*WHAT IS NEEDED*:
Could you repeat each of the entries below word for word, in the same order, without changing anything?

>> begin DATA TO PROCESS

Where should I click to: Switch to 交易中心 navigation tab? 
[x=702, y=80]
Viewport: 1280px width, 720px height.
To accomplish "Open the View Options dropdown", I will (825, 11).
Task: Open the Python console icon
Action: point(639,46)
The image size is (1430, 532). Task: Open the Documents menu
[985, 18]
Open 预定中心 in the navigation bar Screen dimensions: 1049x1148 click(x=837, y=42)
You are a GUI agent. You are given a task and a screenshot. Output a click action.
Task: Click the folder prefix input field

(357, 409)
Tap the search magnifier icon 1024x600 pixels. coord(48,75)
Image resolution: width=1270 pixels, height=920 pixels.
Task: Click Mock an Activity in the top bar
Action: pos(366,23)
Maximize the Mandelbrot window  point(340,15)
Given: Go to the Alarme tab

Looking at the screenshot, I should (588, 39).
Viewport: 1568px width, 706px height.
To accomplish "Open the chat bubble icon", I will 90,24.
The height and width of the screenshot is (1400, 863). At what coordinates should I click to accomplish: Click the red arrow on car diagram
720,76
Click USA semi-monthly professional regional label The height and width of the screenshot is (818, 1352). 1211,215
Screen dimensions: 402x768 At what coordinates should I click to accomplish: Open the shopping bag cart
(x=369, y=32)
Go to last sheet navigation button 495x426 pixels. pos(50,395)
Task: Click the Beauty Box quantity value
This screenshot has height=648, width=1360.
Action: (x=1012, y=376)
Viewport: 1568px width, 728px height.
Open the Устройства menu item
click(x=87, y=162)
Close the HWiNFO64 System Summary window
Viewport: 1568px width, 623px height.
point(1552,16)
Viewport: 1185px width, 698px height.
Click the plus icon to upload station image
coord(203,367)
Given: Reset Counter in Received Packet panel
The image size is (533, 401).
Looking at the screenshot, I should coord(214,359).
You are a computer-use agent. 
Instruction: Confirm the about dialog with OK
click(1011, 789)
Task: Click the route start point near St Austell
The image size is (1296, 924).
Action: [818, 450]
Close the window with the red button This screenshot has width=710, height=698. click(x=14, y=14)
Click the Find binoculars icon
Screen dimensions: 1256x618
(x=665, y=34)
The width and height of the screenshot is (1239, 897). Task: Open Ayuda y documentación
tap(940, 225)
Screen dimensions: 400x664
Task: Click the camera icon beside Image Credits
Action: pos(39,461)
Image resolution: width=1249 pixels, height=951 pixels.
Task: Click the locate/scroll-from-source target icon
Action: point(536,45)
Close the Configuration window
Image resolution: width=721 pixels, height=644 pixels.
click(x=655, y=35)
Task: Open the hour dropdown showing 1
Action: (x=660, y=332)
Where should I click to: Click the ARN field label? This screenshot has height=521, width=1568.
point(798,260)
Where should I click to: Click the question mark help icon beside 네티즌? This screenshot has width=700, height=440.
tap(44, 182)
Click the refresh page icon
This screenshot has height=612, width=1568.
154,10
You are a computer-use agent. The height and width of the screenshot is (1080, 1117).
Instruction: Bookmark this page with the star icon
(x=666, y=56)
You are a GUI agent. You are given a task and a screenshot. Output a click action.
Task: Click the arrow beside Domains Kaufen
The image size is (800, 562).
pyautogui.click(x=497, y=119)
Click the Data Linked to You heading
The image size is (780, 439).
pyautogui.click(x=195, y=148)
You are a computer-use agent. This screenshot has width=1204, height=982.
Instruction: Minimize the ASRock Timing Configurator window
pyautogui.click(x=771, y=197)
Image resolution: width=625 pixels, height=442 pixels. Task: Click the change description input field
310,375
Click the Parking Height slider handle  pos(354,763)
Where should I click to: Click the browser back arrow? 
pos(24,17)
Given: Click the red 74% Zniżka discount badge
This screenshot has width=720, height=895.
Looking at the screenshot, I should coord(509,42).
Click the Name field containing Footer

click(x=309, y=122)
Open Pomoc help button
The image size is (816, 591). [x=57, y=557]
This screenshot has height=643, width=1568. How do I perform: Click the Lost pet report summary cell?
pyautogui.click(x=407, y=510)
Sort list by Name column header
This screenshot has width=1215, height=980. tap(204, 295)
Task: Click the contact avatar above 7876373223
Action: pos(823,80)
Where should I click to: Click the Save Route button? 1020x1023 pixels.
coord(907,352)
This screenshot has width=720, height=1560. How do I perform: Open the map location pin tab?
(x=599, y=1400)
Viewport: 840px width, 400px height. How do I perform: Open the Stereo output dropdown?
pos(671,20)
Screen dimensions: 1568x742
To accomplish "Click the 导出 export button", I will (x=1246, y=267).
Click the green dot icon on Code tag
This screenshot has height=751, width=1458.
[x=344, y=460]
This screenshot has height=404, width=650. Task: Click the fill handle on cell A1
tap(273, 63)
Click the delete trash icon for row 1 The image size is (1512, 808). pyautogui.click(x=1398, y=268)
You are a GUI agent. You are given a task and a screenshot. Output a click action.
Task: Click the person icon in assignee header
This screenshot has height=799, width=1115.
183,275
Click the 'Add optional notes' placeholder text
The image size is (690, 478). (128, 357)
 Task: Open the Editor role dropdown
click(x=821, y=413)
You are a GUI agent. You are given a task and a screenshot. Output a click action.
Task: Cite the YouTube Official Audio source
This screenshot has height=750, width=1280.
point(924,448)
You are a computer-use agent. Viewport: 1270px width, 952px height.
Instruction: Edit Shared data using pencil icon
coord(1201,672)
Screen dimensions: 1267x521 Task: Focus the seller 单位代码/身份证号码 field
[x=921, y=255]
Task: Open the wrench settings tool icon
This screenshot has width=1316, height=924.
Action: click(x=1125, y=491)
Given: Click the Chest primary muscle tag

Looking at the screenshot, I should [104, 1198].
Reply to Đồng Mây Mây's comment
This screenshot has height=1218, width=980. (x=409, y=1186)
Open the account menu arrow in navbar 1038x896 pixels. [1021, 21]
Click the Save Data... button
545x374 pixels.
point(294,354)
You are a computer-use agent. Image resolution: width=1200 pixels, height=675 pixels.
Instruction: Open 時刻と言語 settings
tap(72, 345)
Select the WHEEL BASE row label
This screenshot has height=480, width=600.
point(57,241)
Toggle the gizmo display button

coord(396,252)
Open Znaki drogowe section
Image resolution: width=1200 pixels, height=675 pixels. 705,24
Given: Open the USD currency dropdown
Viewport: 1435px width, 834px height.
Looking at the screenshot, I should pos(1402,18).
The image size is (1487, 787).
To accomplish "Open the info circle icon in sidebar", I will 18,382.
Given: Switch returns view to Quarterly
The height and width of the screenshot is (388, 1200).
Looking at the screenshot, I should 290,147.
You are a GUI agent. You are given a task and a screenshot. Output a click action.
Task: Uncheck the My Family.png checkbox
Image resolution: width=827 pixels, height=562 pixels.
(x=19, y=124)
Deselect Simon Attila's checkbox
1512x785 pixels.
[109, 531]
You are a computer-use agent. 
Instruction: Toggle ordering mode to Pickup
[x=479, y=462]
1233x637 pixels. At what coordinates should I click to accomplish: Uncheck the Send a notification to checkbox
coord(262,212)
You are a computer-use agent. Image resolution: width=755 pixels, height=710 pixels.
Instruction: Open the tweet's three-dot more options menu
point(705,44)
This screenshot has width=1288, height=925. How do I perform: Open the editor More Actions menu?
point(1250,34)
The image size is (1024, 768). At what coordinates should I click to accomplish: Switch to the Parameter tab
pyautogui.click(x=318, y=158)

>> end DATA TO PROCESS

*RESPONSE FOR THIS EXERCISE*:
Where should I click to: Switch to 交易中心 navigation tab? 
[x=702, y=80]
Viewport: 1280px width, 720px height.
To accomplish "Open the View Options dropdown", I will (825, 11).
Task: Open the Python console icon
Action: point(639,46)
The image size is (1430, 532). Task: Open the Documents menu
[985, 18]
Open 预定中心 in the navigation bar Screen dimensions: 1049x1148 click(x=837, y=42)
You are a GUI agent. You are given a task and a screenshot. Output a click action.
Task: Click the folder prefix input field

(357, 409)
Tap the search magnifier icon 1024x600 pixels. coord(48,75)
Image resolution: width=1270 pixels, height=920 pixels.
Task: Click Mock an Activity in the top bar
Action: pos(366,23)
Maximize the Mandelbrot window  point(340,15)
Given: Go to the Alarme tab

Looking at the screenshot, I should (588, 39).
Viewport: 1568px width, 706px height.
To accomplish "Open the chat bubble icon", I will 90,24.
The height and width of the screenshot is (1400, 863). At what coordinates should I click to accomplish: Click the red arrow on car diagram
720,76
Click USA semi-monthly professional regional label The height and width of the screenshot is (818, 1352). 1211,215
Screen dimensions: 402x768 At what coordinates should I click to accomplish: Open the shopping bag cart
(x=369, y=32)
Go to last sheet navigation button 495x426 pixels. pos(50,395)
Task: Click the Beauty Box quantity value
This screenshot has height=648, width=1360.
Action: (x=1012, y=376)
Viewport: 1568px width, 728px height.
Open the Устройства menu item
click(x=87, y=162)
Close the HWiNFO64 System Summary window
Viewport: 1568px width, 623px height.
point(1552,16)
Viewport: 1185px width, 698px height.
Click the plus icon to upload station image
coord(203,367)
Given: Reset Counter in Received Packet panel
The image size is (533, 401).
Looking at the screenshot, I should coord(214,359).
You are a computer-use agent. 
Instruction: Confirm the about dialog with OK
click(1011, 789)
Task: Click the route start point near St Austell
The image size is (1296, 924).
Action: [818, 450]
Close the window with the red button This screenshot has width=710, height=698. click(x=14, y=14)
Click the Find binoculars icon
Screen dimensions: 1256x618
(x=665, y=34)
The width and height of the screenshot is (1239, 897). Task: Open Ayuda y documentación
tap(940, 225)
Screen dimensions: 400x664
Task: Click the camera icon beside Image Credits
Action: pos(39,461)
Image resolution: width=1249 pixels, height=951 pixels.
Task: Click the locate/scroll-from-source target icon
Action: point(536,45)
Close the Configuration window
Image resolution: width=721 pixels, height=644 pixels.
click(x=655, y=35)
Task: Open the hour dropdown showing 1
Action: (x=660, y=332)
Where should I click to: Click the ARN field label? This screenshot has height=521, width=1568.
point(798,260)
Where should I click to: Click the question mark help icon beside 네티즌? This screenshot has width=700, height=440.
tap(44, 182)
Click the refresh page icon
This screenshot has height=612, width=1568.
154,10
You are a computer-use agent. The height and width of the screenshot is (1080, 1117).
Instruction: Bookmark this page with the star icon
(x=666, y=56)
You are a GUI agent. You are given a task and a screenshot. Output a click action.
Task: Click the arrow beside Domains Kaufen
The image size is (800, 562).
pyautogui.click(x=497, y=119)
Click the Data Linked to You heading
The image size is (780, 439).
pyautogui.click(x=195, y=148)
You are a computer-use agent. This screenshot has width=1204, height=982.
Instruction: Minimize the ASRock Timing Configurator window
pyautogui.click(x=771, y=197)
Image resolution: width=625 pixels, height=442 pixels. Task: Click the change description input field
310,375
Click the Parking Height slider handle  pos(354,763)
Where should I click to: Click the browser back arrow? 
pos(24,17)
Given: Click the red 74% Zniżka discount badge
This screenshot has width=720, height=895.
Looking at the screenshot, I should coord(509,42).
Click the Name field containing Footer

click(x=309, y=122)
Open Pomoc help button
The image size is (816, 591). [x=57, y=557]
This screenshot has height=643, width=1568. How do I perform: Click the Lost pet report summary cell?
pyautogui.click(x=407, y=510)
Sort list by Name column header
This screenshot has width=1215, height=980. tap(204, 295)
Task: Click the contact avatar above 7876373223
Action: pos(823,80)
Where should I click to: Click the Save Route button? 1020x1023 pixels.
coord(907,352)
This screenshot has width=720, height=1560. How do I perform: Open the map location pin tab?
(x=599, y=1400)
Viewport: 840px width, 400px height. How do I perform: Open the Stereo output dropdown?
pos(671,20)
Screen dimensions: 1568x742
To accomplish "Click the 导出 export button", I will (x=1246, y=267).
Click the green dot icon on Code tag
This screenshot has height=751, width=1458.
[x=344, y=460]
This screenshot has height=404, width=650. Task: Click the fill handle on cell A1
tap(273, 63)
Click the delete trash icon for row 1 The image size is (1512, 808). pyautogui.click(x=1398, y=268)
You are a GUI agent. You are given a task and a screenshot. Output a click action.
Task: Click the person icon in assignee header
This screenshot has height=799, width=1115.
183,275
Click the 'Add optional notes' placeholder text
The image size is (690, 478). (128, 357)
 Task: Open the Editor role dropdown
click(x=821, y=413)
You are a GUI agent. You are given a task and a screenshot. Output a click action.
Task: Cite the YouTube Official Audio source
This screenshot has height=750, width=1280.
point(924,448)
You are a computer-use agent. Viewport: 1270px width, 952px height.
Instruction: Edit Shared data using pencil icon
coord(1201,672)
Screen dimensions: 1267x521 Task: Focus the seller 单位代码/身份证号码 field
[x=921, y=255]
Task: Open the wrench settings tool icon
This screenshot has width=1316, height=924.
Action: click(x=1125, y=491)
Given: Click the Chest primary muscle tag

Looking at the screenshot, I should [104, 1198].
Reply to Đồng Mây Mây's comment
This screenshot has height=1218, width=980. (x=409, y=1186)
Open the account menu arrow in navbar 1038x896 pixels. [1021, 21]
Click the Save Data... button
545x374 pixels.
point(294,354)
You are a computer-use agent. Image resolution: width=1200 pixels, height=675 pixels.
Instruction: Open 時刻と言語 settings
tap(72, 345)
Select the WHEEL BASE row label
This screenshot has height=480, width=600.
point(57,241)
Toggle the gizmo display button

coord(396,252)
Open Znaki drogowe section
Image resolution: width=1200 pixels, height=675 pixels. 705,24
Given: Open the USD currency dropdown
Viewport: 1435px width, 834px height.
Looking at the screenshot, I should pos(1402,18).
The image size is (1487, 787).
To accomplish "Open the info circle icon in sidebar", I will 18,382.
Given: Switch returns view to Quarterly
The height and width of the screenshot is (388, 1200).
Looking at the screenshot, I should 290,147.
You are a GUI agent. You are given a task and a screenshot. Output a click action.
Task: Uncheck the My Family.png checkbox
Image resolution: width=827 pixels, height=562 pixels.
(x=19, y=124)
Deselect Simon Attila's checkbox
1512x785 pixels.
[109, 531]
You are a computer-use agent. 
Instruction: Toggle ordering mode to Pickup
[x=479, y=462]
1233x637 pixels. At what coordinates should I click to accomplish: Uncheck the Send a notification to checkbox
coord(262,212)
You are a computer-use agent. Image resolution: width=755 pixels, height=710 pixels.
Instruction: Open the tweet's three-dot more options menu
point(705,44)
This screenshot has width=1288, height=925. How do I perform: Open the editor More Actions menu?
point(1250,34)
The image size is (1024, 768). At what coordinates should I click to accomplish: Switch to the Parameter tab
pyautogui.click(x=318, y=158)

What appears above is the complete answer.